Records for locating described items

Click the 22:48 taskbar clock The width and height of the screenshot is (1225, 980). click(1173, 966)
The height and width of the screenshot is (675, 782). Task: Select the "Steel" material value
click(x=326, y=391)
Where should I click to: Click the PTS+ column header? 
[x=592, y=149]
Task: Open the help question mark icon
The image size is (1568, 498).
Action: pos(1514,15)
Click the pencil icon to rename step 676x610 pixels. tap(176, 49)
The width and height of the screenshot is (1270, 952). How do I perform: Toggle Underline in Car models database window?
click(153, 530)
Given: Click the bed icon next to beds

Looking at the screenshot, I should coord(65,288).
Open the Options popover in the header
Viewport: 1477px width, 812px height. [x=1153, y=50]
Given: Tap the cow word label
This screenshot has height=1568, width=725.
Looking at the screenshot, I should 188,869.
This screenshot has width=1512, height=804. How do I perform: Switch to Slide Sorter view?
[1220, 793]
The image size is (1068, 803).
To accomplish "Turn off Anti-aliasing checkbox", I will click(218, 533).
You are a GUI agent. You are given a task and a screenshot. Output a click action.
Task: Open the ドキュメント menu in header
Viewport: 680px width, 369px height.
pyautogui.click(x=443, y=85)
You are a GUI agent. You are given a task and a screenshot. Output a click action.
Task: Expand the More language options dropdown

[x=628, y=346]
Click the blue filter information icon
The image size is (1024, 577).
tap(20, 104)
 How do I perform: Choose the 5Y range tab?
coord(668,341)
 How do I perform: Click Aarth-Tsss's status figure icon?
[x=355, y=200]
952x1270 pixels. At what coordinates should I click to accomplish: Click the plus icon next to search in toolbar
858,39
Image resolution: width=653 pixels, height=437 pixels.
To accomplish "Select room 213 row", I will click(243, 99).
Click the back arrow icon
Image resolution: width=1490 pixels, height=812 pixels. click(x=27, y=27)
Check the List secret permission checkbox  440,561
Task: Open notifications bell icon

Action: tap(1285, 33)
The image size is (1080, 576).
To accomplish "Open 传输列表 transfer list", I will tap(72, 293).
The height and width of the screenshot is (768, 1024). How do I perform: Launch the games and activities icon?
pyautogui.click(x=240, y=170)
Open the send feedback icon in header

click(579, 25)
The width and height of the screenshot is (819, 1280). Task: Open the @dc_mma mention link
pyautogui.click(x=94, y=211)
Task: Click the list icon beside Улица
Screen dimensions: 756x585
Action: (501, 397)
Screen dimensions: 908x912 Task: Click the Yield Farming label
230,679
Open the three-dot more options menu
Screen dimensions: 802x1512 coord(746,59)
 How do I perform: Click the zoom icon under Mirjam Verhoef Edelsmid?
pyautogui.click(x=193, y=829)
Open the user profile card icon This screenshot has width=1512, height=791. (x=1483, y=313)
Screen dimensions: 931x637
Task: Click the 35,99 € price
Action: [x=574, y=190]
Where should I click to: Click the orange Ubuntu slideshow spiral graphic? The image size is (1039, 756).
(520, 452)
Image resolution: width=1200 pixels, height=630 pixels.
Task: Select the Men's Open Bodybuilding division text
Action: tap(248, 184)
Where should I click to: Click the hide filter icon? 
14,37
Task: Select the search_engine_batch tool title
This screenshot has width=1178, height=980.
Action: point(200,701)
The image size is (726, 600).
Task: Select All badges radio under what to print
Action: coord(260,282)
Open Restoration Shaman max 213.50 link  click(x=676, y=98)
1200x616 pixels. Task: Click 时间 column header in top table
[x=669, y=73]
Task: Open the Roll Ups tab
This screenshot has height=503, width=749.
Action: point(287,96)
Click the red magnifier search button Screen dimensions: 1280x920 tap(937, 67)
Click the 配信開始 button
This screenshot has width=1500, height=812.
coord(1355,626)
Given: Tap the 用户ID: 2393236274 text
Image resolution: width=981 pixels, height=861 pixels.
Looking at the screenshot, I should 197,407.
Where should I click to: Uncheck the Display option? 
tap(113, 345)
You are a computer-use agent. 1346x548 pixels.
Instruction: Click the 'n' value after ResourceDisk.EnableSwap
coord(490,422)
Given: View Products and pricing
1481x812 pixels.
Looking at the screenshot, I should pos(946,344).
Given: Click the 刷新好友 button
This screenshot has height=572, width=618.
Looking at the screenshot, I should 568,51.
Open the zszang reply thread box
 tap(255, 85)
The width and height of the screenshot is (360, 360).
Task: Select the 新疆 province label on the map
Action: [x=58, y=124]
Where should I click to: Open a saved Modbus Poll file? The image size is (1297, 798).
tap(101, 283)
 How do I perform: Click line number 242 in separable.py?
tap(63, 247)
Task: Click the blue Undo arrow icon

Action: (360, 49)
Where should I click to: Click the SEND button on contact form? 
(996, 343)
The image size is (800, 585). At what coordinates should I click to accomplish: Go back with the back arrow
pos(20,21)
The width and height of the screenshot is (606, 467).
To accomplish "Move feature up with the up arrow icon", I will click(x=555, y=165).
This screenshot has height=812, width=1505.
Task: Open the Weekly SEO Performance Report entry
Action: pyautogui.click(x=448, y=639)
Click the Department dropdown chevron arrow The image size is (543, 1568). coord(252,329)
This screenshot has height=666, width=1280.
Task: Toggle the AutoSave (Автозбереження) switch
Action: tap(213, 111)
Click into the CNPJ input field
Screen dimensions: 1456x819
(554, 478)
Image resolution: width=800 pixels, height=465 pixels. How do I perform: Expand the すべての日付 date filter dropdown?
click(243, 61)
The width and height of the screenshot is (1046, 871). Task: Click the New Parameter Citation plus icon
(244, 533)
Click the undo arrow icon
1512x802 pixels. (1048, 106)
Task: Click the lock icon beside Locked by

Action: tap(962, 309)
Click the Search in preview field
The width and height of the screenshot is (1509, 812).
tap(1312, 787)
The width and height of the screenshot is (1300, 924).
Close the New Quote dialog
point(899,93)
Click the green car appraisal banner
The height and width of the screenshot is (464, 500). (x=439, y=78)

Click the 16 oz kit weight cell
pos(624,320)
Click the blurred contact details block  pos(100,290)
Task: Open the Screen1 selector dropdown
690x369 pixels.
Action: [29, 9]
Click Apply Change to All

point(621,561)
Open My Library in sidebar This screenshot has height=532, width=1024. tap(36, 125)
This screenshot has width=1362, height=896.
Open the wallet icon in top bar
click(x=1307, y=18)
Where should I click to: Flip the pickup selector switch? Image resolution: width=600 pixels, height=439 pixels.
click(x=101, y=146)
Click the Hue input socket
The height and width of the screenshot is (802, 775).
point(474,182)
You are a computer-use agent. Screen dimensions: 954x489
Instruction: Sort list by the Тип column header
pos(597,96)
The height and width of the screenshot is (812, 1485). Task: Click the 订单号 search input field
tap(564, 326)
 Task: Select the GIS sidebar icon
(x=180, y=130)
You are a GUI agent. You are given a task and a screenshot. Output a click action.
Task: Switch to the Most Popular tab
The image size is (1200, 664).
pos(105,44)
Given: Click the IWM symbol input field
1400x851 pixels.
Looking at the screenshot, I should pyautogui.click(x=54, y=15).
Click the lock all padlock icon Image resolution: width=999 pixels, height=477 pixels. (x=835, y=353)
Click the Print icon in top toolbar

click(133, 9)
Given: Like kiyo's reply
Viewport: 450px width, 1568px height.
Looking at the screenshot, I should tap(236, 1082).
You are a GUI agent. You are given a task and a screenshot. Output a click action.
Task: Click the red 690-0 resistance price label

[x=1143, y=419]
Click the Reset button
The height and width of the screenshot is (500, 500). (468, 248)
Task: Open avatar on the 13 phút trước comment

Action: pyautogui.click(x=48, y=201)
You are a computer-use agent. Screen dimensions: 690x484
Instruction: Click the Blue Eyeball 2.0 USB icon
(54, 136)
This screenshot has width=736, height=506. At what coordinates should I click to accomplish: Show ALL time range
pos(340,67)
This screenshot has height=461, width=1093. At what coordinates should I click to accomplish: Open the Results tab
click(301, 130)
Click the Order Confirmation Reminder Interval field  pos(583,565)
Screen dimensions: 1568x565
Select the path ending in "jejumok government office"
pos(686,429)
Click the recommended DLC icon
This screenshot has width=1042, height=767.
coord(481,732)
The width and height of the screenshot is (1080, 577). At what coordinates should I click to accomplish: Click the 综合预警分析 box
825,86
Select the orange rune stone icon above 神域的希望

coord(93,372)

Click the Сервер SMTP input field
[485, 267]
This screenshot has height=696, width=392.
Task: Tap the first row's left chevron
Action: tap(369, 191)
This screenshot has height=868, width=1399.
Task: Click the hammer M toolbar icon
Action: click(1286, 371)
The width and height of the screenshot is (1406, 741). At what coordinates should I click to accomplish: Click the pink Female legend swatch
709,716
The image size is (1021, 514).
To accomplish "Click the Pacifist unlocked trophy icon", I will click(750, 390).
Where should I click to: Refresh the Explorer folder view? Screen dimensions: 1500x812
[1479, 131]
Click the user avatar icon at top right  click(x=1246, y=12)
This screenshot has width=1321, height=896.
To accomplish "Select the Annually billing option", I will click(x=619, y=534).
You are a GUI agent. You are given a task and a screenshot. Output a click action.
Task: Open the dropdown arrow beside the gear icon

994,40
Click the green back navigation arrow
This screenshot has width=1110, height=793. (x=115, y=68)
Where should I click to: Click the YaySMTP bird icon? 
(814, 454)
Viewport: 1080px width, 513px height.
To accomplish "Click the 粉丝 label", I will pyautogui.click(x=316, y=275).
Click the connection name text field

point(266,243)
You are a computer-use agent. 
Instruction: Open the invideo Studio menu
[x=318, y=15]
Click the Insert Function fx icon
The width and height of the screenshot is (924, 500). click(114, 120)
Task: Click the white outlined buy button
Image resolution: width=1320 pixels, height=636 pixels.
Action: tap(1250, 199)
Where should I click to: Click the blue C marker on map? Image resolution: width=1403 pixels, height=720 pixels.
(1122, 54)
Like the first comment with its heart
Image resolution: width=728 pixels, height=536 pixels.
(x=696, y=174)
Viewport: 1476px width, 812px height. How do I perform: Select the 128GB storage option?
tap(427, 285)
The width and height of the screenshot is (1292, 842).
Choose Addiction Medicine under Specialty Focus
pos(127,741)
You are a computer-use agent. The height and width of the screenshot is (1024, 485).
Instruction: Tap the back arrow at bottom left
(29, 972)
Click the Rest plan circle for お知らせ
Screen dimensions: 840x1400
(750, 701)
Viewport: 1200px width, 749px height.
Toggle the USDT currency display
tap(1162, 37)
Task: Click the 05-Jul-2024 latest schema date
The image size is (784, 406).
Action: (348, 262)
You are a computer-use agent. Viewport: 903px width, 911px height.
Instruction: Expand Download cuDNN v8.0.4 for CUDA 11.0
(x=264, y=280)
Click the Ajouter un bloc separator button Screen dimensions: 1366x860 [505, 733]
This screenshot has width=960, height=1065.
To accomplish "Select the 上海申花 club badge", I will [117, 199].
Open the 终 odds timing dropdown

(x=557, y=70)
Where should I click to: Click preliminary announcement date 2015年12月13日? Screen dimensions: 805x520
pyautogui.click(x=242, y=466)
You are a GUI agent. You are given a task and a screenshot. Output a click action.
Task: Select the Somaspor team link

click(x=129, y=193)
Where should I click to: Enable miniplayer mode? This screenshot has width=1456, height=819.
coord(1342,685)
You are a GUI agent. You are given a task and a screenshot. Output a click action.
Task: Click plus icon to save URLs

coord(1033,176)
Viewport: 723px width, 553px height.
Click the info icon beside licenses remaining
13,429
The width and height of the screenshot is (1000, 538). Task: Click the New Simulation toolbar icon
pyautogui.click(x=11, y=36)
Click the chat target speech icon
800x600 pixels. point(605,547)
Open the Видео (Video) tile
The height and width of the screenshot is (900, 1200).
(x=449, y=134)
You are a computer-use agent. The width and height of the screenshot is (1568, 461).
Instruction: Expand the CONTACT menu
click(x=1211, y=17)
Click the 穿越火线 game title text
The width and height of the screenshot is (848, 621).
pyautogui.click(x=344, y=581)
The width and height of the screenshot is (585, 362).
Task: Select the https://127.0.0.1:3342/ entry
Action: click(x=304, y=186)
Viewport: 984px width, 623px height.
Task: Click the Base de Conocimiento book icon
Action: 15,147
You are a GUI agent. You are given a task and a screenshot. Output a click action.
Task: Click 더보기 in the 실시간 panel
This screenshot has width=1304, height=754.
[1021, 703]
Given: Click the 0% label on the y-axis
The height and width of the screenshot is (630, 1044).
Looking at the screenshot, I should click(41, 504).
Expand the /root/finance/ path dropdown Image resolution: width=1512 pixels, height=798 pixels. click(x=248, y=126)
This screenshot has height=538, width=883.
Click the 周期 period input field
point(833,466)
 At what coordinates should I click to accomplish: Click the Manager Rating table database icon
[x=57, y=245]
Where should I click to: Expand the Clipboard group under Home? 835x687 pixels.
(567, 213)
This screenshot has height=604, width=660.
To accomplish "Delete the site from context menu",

To do: Format everything from the line that contains "You are a computer-use agent. The width" down to the line that contains "Expand the /root/finance/" in the entries above as a JSON list of strings, one string per line, leaving out blank lines.

Exercise response:
[
  "You are a computer-use agent. The width and height of the screenshot is (1568, 461).",
  "Instruction: Expand the CONTACT menu",
  "click(x=1211, y=17)",
  "Click the 穿越火线 game title text",
  "The width and height of the screenshot is (848, 621).",
  "pyautogui.click(x=344, y=581)",
  "The width and height of the screenshot is (585, 362).",
  "Task: Select the https://127.0.0.1:3342/ entry",
  "Action: click(x=304, y=186)",
  "Viewport: 984px width, 623px height.",
  "Task: Click the Base de Conocimiento book icon",
  "Action: 15,147",
  "You are a GUI agent. You are given a task and a screenshot. Output a click action.",
  "Task: Click 더보기 in the 실시간 panel",
  "This screenshot has width=1304, height=754.",
  "[1021, 703]",
  "Given: Click the 0% label on the y-axis",
  "The height and width of the screenshot is (630, 1044).",
  "Looking at the screenshot, I should click(41, 504).",
  "Expand the /root/finance/ path dropdown Image resolution: width=1512 pixels, height=798 pixels. click(x=248, y=126)"
]